Within the region, talk of the land swap has increased fears that other such deals might be sought. North Macedonian President Stevo Pendarovski has warned of a possible domino effect and has asked for international guarantees against such an outcome.
So far, the U.S. and Europe have preferred stability to democracy, and have been willing to put up with corruption. If the West continues to take this approach, it will lose the trust of people in the Western Balkans, who will see its demagogic lectures on the rule of law, anti-corruption measures and the fight against organized crime as hypocritical. This tolerance for kleptocracy will push the Western Balkans away from the Euroatlantic community. Unfortunately, the region’s history shows how often such lofty values are sacrificed to achieve other interests.
Globally, any unfinished Kosovo-Serbia peace process will destabilize the transatlantic partnership, with Washington, Berlin, Paris and the European Commission all potentially taking different approaches. Washington and Brussels will tussle for primacy in mediation, while Russia will insist on inclusion.
It is likely that ahead of the November elections, if President Trump is looking for a quick foreign policy win, he may push for a resumption of talks between Pristina and Belgrade. However, at that time Germany will still hold the rotating EU presidency, and Chancellor Angela Merkel’s government will hold the line for a solution without border changes.
Berlin will probably push for a restart of talks in Paris. If President Trump is re-elected, however, Washington is likely to take over the peace process and try for a Camp David-style negotiation. If Mr. Biden is elected, the outcome will be the result of a U.S.-EU partnership.
Regardless, Moscow is unlikely to change its stance that the Security Council must approve any final deal. This will constitute the trickiest part of unraveling the Balkans’ last Gordian knot: the U.S. trying to avoid a showdown at the UN, and Russia trying to ensure it. If President Trump is reelected, there will likely be a diplomatic trade-off between the West and Moscow, possibly including a situation in which the Kremlin approves a Kosovo deal if the U.S. recognizes Russia’s annexation of Crimea. If Mr. Biden wins, the U.S.-Russia bargaining at the UN will drag on, with little prospect for compromise.

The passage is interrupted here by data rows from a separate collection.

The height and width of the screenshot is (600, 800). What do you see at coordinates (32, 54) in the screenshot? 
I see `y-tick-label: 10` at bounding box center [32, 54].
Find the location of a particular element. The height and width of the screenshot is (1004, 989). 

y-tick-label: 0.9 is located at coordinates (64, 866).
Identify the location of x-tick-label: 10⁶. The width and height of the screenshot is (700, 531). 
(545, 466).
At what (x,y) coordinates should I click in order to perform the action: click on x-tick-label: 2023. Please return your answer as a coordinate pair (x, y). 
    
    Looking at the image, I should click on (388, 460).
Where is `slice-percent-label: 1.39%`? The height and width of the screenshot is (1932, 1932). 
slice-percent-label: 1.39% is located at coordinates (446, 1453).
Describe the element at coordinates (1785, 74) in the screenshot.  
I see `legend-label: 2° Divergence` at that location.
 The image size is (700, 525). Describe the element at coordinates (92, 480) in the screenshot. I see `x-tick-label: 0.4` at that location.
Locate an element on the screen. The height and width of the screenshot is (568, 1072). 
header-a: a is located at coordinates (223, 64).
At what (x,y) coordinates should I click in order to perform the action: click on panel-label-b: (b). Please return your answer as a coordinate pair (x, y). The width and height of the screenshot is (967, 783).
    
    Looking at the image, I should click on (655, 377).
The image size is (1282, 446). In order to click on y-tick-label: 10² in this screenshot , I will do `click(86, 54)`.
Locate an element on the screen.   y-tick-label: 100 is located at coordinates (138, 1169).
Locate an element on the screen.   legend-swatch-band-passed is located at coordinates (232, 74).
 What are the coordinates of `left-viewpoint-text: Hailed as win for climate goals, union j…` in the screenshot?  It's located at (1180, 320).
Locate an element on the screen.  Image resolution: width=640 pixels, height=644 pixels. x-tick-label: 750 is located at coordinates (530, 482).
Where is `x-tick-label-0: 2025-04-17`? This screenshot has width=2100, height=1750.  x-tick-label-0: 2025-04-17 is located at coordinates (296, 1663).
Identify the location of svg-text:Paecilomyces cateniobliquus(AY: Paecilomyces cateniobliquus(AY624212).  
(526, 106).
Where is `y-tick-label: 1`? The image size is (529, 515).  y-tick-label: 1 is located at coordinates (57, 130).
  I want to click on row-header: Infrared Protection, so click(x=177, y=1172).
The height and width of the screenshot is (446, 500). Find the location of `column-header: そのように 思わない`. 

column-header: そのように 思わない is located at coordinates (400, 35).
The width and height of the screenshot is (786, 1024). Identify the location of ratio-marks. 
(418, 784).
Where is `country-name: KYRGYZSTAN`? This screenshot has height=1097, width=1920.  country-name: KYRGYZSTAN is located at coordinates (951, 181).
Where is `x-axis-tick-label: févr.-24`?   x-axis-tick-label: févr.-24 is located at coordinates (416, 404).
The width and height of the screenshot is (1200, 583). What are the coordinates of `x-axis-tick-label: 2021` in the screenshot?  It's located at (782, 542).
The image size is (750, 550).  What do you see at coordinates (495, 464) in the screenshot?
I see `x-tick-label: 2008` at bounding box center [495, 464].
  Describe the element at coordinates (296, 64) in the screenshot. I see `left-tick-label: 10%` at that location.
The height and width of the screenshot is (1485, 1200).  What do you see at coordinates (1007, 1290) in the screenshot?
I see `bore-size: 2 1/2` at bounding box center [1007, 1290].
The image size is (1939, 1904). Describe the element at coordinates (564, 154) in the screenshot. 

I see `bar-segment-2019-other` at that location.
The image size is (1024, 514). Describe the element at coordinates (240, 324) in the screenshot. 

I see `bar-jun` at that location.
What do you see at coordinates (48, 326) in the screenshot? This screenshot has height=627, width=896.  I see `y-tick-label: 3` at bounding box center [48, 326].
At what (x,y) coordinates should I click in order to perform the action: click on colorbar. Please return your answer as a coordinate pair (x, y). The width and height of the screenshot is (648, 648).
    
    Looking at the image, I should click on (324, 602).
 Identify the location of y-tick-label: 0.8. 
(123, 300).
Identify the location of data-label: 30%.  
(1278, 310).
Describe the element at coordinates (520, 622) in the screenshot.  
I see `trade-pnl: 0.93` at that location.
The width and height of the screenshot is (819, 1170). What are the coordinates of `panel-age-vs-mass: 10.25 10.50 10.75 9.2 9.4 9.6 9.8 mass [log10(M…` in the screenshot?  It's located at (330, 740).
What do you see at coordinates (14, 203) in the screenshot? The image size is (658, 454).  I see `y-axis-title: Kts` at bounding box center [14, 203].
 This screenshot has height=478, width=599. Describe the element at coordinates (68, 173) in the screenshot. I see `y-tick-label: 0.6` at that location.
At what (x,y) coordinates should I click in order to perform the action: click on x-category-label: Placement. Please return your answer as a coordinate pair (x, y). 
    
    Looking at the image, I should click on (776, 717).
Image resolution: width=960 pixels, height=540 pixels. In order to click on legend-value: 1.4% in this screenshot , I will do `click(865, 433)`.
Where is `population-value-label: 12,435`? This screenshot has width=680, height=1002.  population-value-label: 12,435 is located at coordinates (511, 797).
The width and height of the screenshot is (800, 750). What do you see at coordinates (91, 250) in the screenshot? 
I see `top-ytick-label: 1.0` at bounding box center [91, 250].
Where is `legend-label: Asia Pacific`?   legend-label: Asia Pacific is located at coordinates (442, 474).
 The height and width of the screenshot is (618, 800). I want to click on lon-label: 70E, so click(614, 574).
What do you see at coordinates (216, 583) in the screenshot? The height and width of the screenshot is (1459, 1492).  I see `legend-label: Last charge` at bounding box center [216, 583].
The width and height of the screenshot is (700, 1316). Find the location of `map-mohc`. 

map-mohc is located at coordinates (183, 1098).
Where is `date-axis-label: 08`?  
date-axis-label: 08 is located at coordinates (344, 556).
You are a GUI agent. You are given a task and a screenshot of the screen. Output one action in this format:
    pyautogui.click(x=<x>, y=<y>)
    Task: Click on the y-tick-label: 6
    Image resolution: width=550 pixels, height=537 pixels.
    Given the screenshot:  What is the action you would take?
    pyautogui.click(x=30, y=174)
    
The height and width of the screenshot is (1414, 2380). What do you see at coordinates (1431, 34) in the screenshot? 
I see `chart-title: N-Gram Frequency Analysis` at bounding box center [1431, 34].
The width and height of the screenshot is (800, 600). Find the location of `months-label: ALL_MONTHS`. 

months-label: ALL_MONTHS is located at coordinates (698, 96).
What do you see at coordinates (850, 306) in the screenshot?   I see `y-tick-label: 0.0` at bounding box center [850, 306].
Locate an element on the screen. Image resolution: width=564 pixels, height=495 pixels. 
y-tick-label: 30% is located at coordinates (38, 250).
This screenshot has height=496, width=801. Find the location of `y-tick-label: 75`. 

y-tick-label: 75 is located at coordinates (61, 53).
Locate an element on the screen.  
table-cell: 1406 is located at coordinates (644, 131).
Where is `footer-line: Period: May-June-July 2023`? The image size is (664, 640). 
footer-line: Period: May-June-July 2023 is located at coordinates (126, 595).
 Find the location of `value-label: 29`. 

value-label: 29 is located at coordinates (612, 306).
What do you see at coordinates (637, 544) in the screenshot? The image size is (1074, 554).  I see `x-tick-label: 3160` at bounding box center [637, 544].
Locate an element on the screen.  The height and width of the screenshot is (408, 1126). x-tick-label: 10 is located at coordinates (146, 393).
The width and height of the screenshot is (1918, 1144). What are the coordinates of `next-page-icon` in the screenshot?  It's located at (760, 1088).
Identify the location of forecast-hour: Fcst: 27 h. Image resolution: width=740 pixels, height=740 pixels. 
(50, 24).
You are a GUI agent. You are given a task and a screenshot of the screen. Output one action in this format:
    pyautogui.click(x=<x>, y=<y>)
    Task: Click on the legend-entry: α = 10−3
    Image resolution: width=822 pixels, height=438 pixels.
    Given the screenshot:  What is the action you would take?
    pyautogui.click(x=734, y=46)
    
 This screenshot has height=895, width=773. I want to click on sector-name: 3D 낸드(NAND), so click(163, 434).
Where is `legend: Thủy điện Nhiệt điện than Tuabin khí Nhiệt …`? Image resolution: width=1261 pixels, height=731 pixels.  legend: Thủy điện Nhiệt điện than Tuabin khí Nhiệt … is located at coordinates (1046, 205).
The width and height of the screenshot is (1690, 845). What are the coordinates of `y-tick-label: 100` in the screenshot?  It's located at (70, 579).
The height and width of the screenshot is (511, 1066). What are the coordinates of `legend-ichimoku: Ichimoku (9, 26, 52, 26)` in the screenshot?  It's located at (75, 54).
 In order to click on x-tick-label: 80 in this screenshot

Locally, the victory of President Vucic’s party will strengthen his position in negotiations, and will also have a destabilizing effect on Kosovo’s political scene. It is less likely that the current government of Kosovo will survive in the long term, especially without the support of the PDK. With the government so wobbly and President Thaci’s indictment further destabilizing it, Kosovo will probably have to hold new elections by the end of the year. That will postpone the dialogue with Serbia for at least a half year, pushing back substantive talks until possibly the first half of 2022.
Any deal will have regional repercussions as well. The best outcome for stability in the Western Balkans would be an agreement that includes mutual recognition under the existing borders. Any other result could be taken as a precedent for similar changes. If the resolution deal of the Kosovo-Serbia conflict ends with an exchange of territory, how could such an outcome be prevented in Bosnia and Herzegovina or North Macedonia? After all, if a Serbian minority of just 5 percent warrants a land swap in Kosovo, would not the 25 percent of Albanians in North Macedonia also be justified in calling for a similar solution?
Considering such negative effects, an exchange of territory based on ethnicity would be a dangerous scenario that threatens peace and stability in the Western Balkans.